▸ Reading passage
--------------------------------
# NC Research Triangle bus service



## Michigan Mom (Aug 9, 2021)

Travel this summer has been a mixed bag... a welcome discovery is the Go Triangle bus service. No charge to ride for the remainder of 2021, making it possible to get to and from the airport (in this case, RDU) for free... amazing. Regular fare is a couple of bucks when they start charging again. Really impressed with their transit service. Contrast with transit options out of DTW - the Michigan Flyer is $12 per person! 
As a lifelong user of public transportation, always love finding out about a good metro area bus service, especially since light rail connecting with airports is only available in a handful of cities that I know of. (Chicago... Philly... Miami).


----------



## Bob Dylan (Aug 9, 2021)

Michigan Mom said:


> Travel this summer has been a mixed bag... a welcome discovery is the Go Triangle bus service. No charge to ride for the remainder of 2021, making it possible to get to and from the airport (in this case, RDU) for free... amazing. Regular fare is a couple of bucks when they start charging again. Really impressed with their transit service. Contrast with transit options out of DTW - the Michigan Flyer is $12 per person!
> As a lifelong user of public transportation, always love finding out about a good metro area bus service, especially since light rail connecting with airports is only available in a handful of cities that I know of. (Chicago... Philly... Miami).


Add Dallas,Denver,Seattle, Portland,San Francisco,St Louis and DC/BWI to that list.( if you count Subways)


----------



## me_little_me (Aug 9, 2021)

Bob Dylan said:


> Add Dallas,Denver,Seattle, Portland,San Francisco,St Louis and DC/BWI to that list.( if you count Subways)


And Atlanta which has heavy rail.


----------



## Michigan Mom (Aug 10, 2021)

Well, no excuses for my not mentioning DC and STL, both of which I've been to - although, STL has been over a decade ago.


----------



## MARC Rider (Aug 10, 2021)
--------------------------------
▸ Given material
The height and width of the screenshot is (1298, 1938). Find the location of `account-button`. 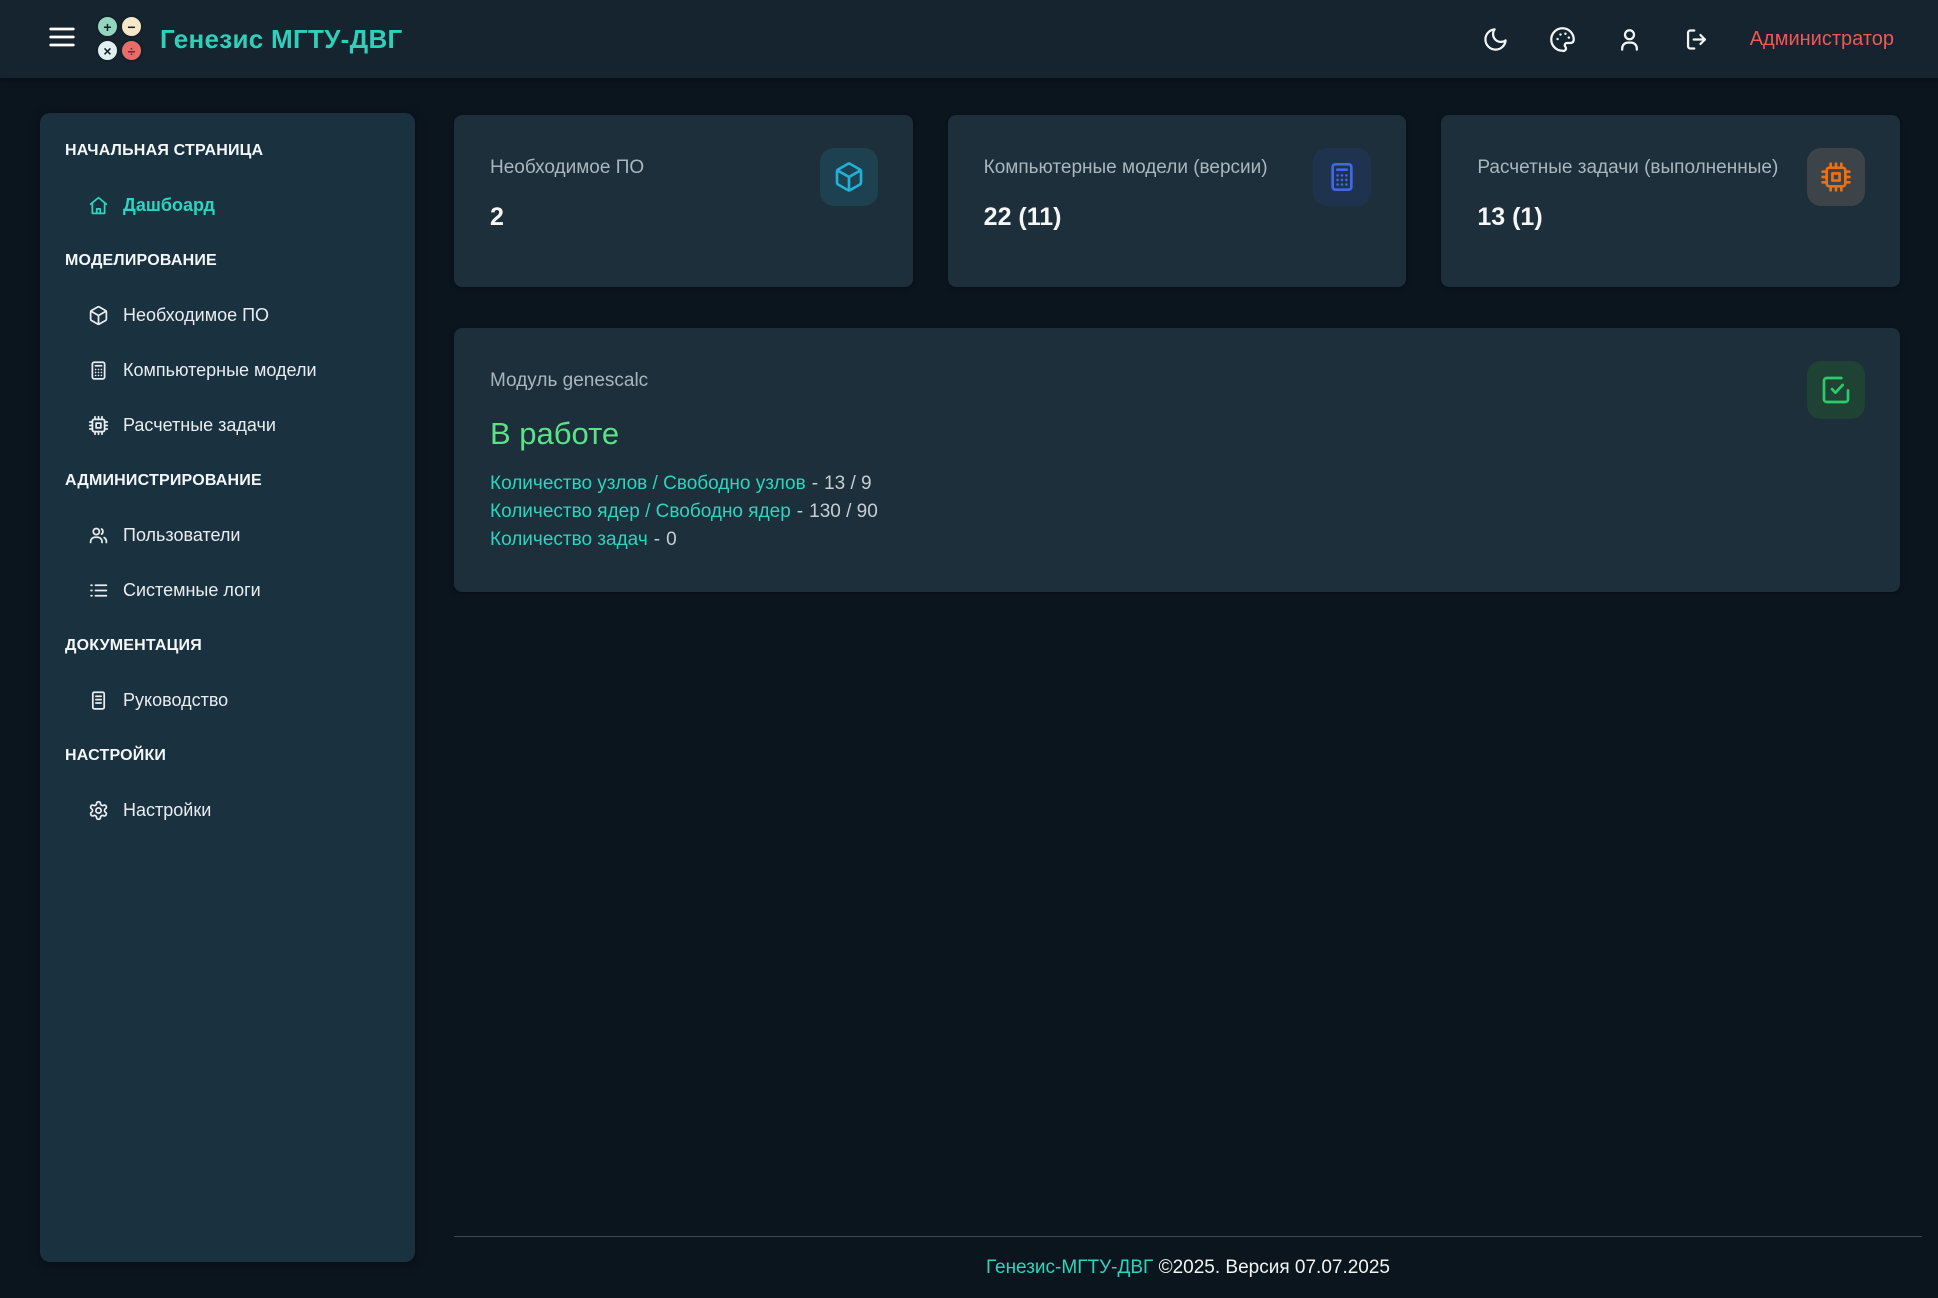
--------------------------------
▸ Work item A
Translate this sentence from the forum thread about the Research Triangle bus service into Spanish: "Regular fare is a couple of bucks when they start charging again."
▸ Work item B
From the forum thread about the Research Triangle bus service, return the part that opens with the words containing "## me_little_me (Aug" and closes with "has heavy rail.".
▸ Work item C
Resume the forum thread about the Research Triangle bus service from the point where it stops.
The listing has no connection to the forum thread about the Research Triangle bus service.

▸ Task answer A
La tarifa normal es de un par de dólares cuando vuelvan a cobrar.

▸ Task answer B
## me_little_me (Aug 9, 2021)

Bob Dylan said:


> Add Dallas,Denver,Seattle, Portland,San Francisco,St Louis and DC/BWI to that list.( if you count Subways)


And Atlanta which has heavy rail.

▸ Task answer C
Public transit to airports in the US has never really been designed for actual travelers; most of the systems don't have room for luggage, and many don't even stop at all the terminal entrances, thus requiring a long walk from the transit stop to the actual terminal. (For the second case, many bus services are actually better than light rail or subways because they're more likely to stop at all the terminals.) Like most public transit in the US, they're more likely designed to get poor airport service workers who don't have a car into work. I have only used public transit to the airport at Washington National, San Francisco, and BWI when coming from downtown DC. National and San Francisco are reasonably decent, though the subway cars don't have places for baggage; the only reason I took MARC to BWI was because I was in downtown DC at work and didn't have my car. You have to change from the train to a shuttle bus. The bus has space for luggage, the MARC train really doesn't.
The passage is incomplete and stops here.